Jim Flaherty, who so very recently retired as Finance Minister, died on April 10 of what is reported to have been a massive heart attack.
Parliament suspended its proceedings on Thursday afternoon on receiving the news.
Members from all parties expressed shock at the sudden death of the 64-year old Conservative politician.
Official Opposition Leader Tom Mulcair was in tears.
Flaherty was one of the trio of Mike Harris-era Ontario Conservatives Prime Minister Harper brought into his new Conservative government, in 2006. The others were Treasury Board Minister Tony Clement and Foreign Minister John Baird.
In Harris’ Ontario government, where Flaherty also served for a time as Minister of Finance, he was known as a low-tax, free market hardliner. That was a government that still called itself Progressive Conservative, and which still included folks who were at least a bit on the Red Tory side of things.
There are no openly Red Tories in Harper’s Cabinet, although some had hoped folks such as Rona Ambrose, Chris Alexander, Leona Aglukkaq and James Moore might provide a bit of centrist balance on a decidedly Tea-Party-ish team.
On the Harper team, Flaherty was, in fact, one of the least hardline and one of the most independent of mind and spirit.
Shortly before he stepped down, the former Finance Minister had gotten himself in trouble with the boss for expressing doubt about the Conservative promise to bring in income splitting for married couples with children. He expressed worry that, based on the evidence, such a measure would not be sound policy. It was refreshing to hear a Harper Conservative talk about facts and evidence.
Flaherty was also an active champion for more robust regulation of financial markets. He actively pushed for creation of a federal regulatory agency, and had achieved buy-in from at least some provinces by the time he left his job.
A number of other provinces, including Quebec, objected because they said they were already in the financial market regulation business, and did not appreciate federal interference in their domain.
Now, pushing against provincial rights is something the Harper government sometimes does almost with glee.

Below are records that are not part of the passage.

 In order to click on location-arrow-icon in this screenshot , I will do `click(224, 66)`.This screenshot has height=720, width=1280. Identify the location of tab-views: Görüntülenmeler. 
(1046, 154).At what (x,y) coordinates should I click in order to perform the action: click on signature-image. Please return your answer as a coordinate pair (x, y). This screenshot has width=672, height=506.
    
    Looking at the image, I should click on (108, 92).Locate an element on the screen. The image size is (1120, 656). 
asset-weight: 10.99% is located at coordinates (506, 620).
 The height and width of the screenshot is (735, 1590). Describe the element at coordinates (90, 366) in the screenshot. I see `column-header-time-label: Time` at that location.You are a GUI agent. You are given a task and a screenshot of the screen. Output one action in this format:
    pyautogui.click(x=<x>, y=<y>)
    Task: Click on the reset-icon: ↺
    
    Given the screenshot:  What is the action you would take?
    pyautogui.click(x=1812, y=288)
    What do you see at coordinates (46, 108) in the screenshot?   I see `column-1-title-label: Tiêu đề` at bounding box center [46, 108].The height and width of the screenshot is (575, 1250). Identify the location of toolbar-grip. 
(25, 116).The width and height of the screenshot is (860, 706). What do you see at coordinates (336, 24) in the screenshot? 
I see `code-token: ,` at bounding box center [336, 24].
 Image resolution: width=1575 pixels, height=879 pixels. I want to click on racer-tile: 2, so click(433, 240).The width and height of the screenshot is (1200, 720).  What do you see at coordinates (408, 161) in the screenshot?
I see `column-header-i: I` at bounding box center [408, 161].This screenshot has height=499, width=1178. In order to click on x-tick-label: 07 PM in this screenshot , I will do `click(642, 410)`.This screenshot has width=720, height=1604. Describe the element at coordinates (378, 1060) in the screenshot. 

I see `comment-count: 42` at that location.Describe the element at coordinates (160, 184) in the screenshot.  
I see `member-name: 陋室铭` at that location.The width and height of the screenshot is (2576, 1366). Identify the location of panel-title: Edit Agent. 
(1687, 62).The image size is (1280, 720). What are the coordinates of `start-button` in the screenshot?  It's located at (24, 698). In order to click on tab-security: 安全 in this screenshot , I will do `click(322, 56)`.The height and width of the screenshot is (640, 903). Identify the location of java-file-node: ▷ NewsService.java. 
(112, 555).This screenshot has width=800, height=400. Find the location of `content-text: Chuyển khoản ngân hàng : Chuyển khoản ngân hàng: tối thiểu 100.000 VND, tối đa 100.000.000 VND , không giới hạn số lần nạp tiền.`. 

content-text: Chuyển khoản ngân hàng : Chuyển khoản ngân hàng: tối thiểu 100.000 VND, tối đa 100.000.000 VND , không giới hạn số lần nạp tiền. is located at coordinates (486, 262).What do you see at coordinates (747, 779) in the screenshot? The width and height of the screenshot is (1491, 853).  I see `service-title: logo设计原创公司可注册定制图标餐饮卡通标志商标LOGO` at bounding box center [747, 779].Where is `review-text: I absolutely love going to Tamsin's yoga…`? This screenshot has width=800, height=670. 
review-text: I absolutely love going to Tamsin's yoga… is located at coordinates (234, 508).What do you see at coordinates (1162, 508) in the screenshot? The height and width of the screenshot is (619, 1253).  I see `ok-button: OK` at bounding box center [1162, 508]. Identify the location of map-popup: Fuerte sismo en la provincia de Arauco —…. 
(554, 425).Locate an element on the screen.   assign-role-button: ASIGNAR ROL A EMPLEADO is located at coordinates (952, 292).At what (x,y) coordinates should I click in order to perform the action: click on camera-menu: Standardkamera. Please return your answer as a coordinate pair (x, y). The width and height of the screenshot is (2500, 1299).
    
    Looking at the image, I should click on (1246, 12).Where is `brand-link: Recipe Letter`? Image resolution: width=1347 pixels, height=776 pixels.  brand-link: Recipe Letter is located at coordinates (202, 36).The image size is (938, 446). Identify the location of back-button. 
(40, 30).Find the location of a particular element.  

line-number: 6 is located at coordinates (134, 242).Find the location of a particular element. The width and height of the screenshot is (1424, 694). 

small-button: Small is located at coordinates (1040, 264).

Getting the federal government into a more active role in any kind of regulation is another matter, however. Securities reguation is not something Harper’s government would have tackled had Flaherty not made it his cause.
Many said when the former Finance Minister retired that his greatest achievement was in adopting Keynesian pump-priming policies in response to the recession of 2008. It is hard to give him too much credit for that, however, since his initial response was to pretty much do nothing at all.
The federal financial regulator, on the other hand, is an idea Flaherty pursued all on his own, without opposition prodding. He did so after — uncharacteristically for this government — seeking, and then heeding expert advice, both from inside and outside the federal public service.
Flaherty will also be remembered as an unlikely advocate on the Right for more generous fiscal measures aimed at disabled Canadians. On this issue he had a personal stake: one of his three children is disabled.
Being a parent of a disabled child himself gave the Conservative Finance Minister a measure of insight and empathy into the financial challenges that many Canadians must confront every day.
Flaherty’s Registered Disability Savings Plan not only contained a tax break measure, but grants of up to $4,500 for low income families. It is one of the very few pieces of compassionate social legislation the Harper government has enacted, an important part of Flaherty’s legacy
Most members of the rabble.ca community may not share Flaherty’s Conservative ideology — but I am sure they will join this writer in expressing sympathy and condolences to his wife Christine Elliott and his children for their all-too-sudden loss.